Şaşırtıcı olmayan bir şekilde, Mart ayının başlarında Šrámek'in kendisi hastalandı. 22 ve 25 Mart'ta üç haftalık bir aradan sonra nihayet günlüğünü güncelledi:

Sonunda tekrar geldim. 20 gün boyunca bana ne olduğunu bilmiyorum. 7 gün hiçbir şey yemediğimi söylüyorlar; sonra sadece çay ve süt alabildim. Ateşim 41°C'ye [105,8°F] ulaştı. Yavaş yavaş kendime hakim oldum. Nerede olduğumu veya adımın ne olduğunu bilmiyordum. Hala ayağa kalkamayacak kadar güçsüzüm… Bu arada biri üniformamı ve paltomu çaldı, bu yüzden çırılçıplak kaldım. Cüzdanımı da çaldılar… Cüzdanı Sırplardan biriyle gördüm ama istediğimde bana vurdu.

Elbette tifüs, Avrupa ordularını arkadan tehdit eden tek hastalık değildi. Tifo ateşi (tifüsle karıştırılmamalıdır), dizanteri, sıtma ve kolera da sürekli endişelerdi - ancak kolera ile en azından önleyici aşılama olasılığı vardı. Bir İngiliz savaş esiri Henry Mahoney, Alman hapishane doktorlarının koğuşlarında kullandıkları ilkel yöntemi şöyle anlattı:

Askeri doktora, içinde serum olduğu anlaşılan küçük bir kap ya da leğeni taşıyan bir meslektaşı eşlik etti. İşlem kabaca da olsa hızlı bir şekilde gerçekleştirildi. Aşıyı yapan kişi bir adamın önünde durdu, mızrağını ya da alet her neyse kavanoza daldırdı ve kolu dirseğin hemen üstünden sıkıca kavrayarak kasta dört büyük kesik açtı. Kesikler büyük, derin ve vahşi görünümlüydü. Sonra bir sonraki adama geçti, süreci tekrarladı ve tüm hat boyunca böyle devam etti.

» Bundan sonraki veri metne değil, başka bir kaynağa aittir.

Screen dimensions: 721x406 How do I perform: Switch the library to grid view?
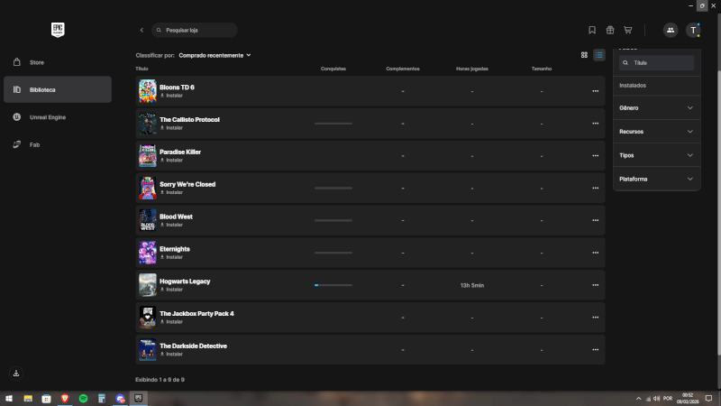585,55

Riet'te Güney Afrika Zaferi

Güneybatı Afrika'daki Büyük savaş, Avrupa'daki savaştan çok daha az savaşçı içermesine rağmen - İngilizler için savaşan yaklaşık 43.000 Güney Afrikalı, buna karşılık daha az savaşçı. 10.000'den fazla Alman sömürgecisi - bu küçük kuvvetler binlerce kilometrelik engebeli çöl, dağ ve çalılık.

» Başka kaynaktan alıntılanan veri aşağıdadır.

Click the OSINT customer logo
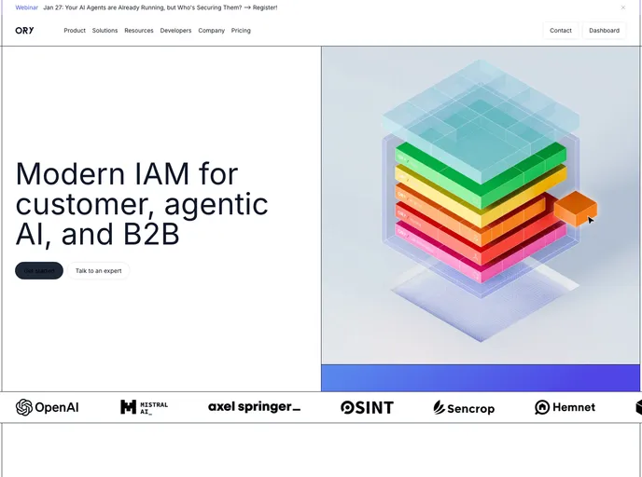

Boer isyanının neden olduğu bir gecikmeden sonra nihayet ezilmiş Aralık 1914'te, Alman kolonisine yönelik temel İngiliz saldırı planı, biri liderliğindeki üç sefer için çağrıda bulundu. Güney Afrika başbakanı Louis Botha tarafından iç kesimlerde Walfisch Körfezi'ne indikten sonra kurduğu kamptan Ocak; Luderitzbucht limanından General Duncan Mackenzie liderliğindeki bir saniye, yakalanmış Ekim 1914'te; ve üçüncüsü, güneyden ve batıdan çeşitli güçlerden oluşan, Mackenzie ile güçlerini birleştirecekleri Keetmanshoop kasabasında birleşen.

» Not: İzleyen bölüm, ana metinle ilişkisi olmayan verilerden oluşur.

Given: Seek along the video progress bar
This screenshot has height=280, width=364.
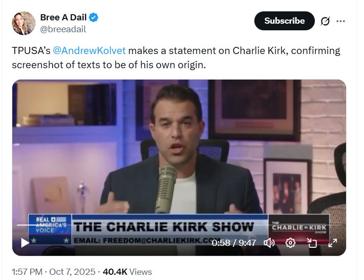Looking at the screenshot, I should tap(179, 225).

Seferdeki ilk büyük Müttefik zaferi, 20 Mart 1915'te Botha'nın birliklerini doğuya, savunmayı elinde tutan bir Alman kuvvetine saldırmak için yönlendirdiği zaman geldi. Swakopmund'un doğusundaki tepelerde, Güney Afrikalıların demiryolu hattını ve iletişimini kesmekle tehdit ettiği mevziler vardı. iç mekan.

Botha, Alman kanatlarını sağa ve sola saldırılarla döndürmeyi umuyordu, ancak sağdaki saldırı Swakop nehrinin güneyindeki kanat, Güney Afrika süvarileri sarp, kayalık araziyi geçemediği için tökezledi tepeler. Ancak nehrin kuzeyindeki sol kanattaki saldırı, Güney Afrikalılar gibi daha başarılı oldu. Almanların önemli bir parçası olan Husab ve Pforte Dağları'nın eteğindeki bir geçidin girişini ele geçirdi savunmalar. Bir başka Güney Afrika kuvveti daha sonra demiryolu boyunca ilerleyerek Almanları arkadan tehdit etti ve onları geri çekilmeye zorladı.

Söylemeye gerek yok, Afrika çalılıklarında savaşmak parkta yürümek değildi. Botha'nın kuvvetine sahip bir gözlemci olan Eric Moore Ritchie, koşulları şöyle tanımladı:

6.30'dan saat 10'a kadar çöl dayanıklı. Sonra değişim gelir. Ön taraf boyunca, keskin sarı kum, tırmanan güneş ışınlarının altında farklı bir renk alıyor. Etrafı neredeyse göz kamaştırıcı bir beyazlığa dönüşüyor… Ve bütün öğleden sonra, vahşi bir hayvanın nefesi gibi, aşırı derecede ısı size çarpıyor. Sonra rüzgar yükselir ve kum girdaplarda kayar. Peçe ve gözlük işe yaramaz. O dönen kum perdesini dışarıda tutamazlar.

Birkaç gün sonra, 26 Mart'ta Botha, birliklerini Walfisch Körfezi'ndeki üslerine geri götürdü ve Ritchie, ay manzarasında sessiz bir şekilde ilerleyen sütunun ürkütücü bir resmini çizdi:

Sahilden gelen sis karaya doğru yuvarlanmıştı; Şafak söktükten sonra kilometrelerce atlı ve vagonlar, silahlar, uzuvlar, kamyonlar, ambulanslar geldi. O sütundaki her insan birimi beyaz tozla kaplıydı ve her at yorgundu. Ve bitlerin staccato "tık-tık" sesi ve geçen bir motordan ara sıra gelen derin bir uğultu dışında, ordu kusursuz bir sessizlik içinde kumun içinde ilerliyordu.

Bkz. önceki taksit veya Bütün girdiler.